■ Input data
——————————

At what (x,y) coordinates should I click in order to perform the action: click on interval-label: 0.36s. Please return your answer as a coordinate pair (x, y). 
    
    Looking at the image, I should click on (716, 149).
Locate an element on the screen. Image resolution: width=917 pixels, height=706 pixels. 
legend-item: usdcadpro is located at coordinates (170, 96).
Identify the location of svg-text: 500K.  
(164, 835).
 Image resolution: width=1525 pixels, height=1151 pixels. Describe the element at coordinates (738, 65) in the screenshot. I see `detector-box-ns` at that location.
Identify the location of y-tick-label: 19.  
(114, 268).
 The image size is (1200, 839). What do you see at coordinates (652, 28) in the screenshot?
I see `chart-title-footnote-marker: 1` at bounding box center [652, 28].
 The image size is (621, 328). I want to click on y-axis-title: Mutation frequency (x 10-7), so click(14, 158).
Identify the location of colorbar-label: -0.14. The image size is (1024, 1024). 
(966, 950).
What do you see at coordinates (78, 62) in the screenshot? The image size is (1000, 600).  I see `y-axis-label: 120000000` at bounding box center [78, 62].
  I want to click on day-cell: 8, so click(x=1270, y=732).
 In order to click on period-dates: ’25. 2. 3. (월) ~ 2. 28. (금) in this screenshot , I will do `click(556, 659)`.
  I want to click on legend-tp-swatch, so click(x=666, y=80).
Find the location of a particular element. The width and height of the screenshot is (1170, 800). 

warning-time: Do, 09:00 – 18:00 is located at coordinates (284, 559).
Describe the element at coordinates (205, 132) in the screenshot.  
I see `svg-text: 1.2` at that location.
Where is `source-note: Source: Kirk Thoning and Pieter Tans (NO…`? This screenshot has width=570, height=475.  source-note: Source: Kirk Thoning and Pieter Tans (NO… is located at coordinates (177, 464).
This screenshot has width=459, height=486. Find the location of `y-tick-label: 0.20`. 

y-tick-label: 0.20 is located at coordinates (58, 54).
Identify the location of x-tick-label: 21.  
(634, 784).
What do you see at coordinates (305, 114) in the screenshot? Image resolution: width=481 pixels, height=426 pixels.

——————————

■ Activity
Convert every line of the records above into a JSON array of strings, one string per line, omitting blank lines.

■ Response area
[
  "At what (x,y) coordinates should I click in order to perform the action: click on interval-label: 0.36s. Please return your answer as a coordinate pair (x, y). ",
  "    Looking at the image, I should click on (716, 149).",
  "Locate an element on the screen. Image resolution: width=917 pixels, height=706 pixels. ",
  "legend-item: usdcadpro is located at coordinates (170, 96).",
  "Identify the location of svg-text: 500K.  ",
  "(164, 835).",
  " Image resolution: width=1525 pixels, height=1151 pixels. Describe the element at coordinates (738, 65) in the screenshot. I see `detector-box-ns` at that location.",
  "Identify the location of y-tick-label: 19.  ",
  "(114, 268).",
  " The image size is (1200, 839). What do you see at coordinates (652, 28) in the screenshot?",
  "I see `chart-title-footnote-marker: 1` at bounding box center [652, 28].",
  " The image size is (621, 328). I want to click on y-axis-title: Mutation frequency (x 10-7), so click(14, 158).",
  "Identify the location of colorbar-label: -0.14. The image size is (1024, 1024). ",
  "(966, 950).",
  "What do you see at coordinates (78, 62) in the screenshot? The image size is (1000, 600).  I see `y-axis-label: 120000000` at bounding box center [78, 62].",
  "  I want to click on day-cell: 8, so click(x=1270, y=732).",
  " In order to click on period-dates: ’25. 2. 3. (월) ~ 2. 28. (금) in this screenshot , I will do `click(556, 659)`.",
  "  I want to click on legend-tp-swatch, so click(x=666, y=80).",
  "Find the location of a particular element. The width and height of the screenshot is (1170, 800). ",
  "warning-time: Do, 09:00 – 18:00 is located at coordinates (284, 559).",
  "Describe the element at coordinates (205, 132) in the screenshot.  ",
  "I see `svg-text: 1.2` at that location.",
  "Where is `source-note: Source: Kirk Thoning and Pieter Tans (NO…`? This screenshot has width=570, height=475.  source-note: Source: Kirk Thoning and Pieter Tans (NO… is located at coordinates (177, 464).",
  "This screenshot has width=459, height=486. Find the location of `y-tick-label: 0.20`. ",
  "y-tick-label: 0.20 is located at coordinates (58, 54).",
  "Identify the location of x-tick-label: 21.  ",
  "(634, 784).",
  "What do you see at coordinates (305, 114) in the screenshot? Image resolution: width=481 pixels, height=426 pixels."
]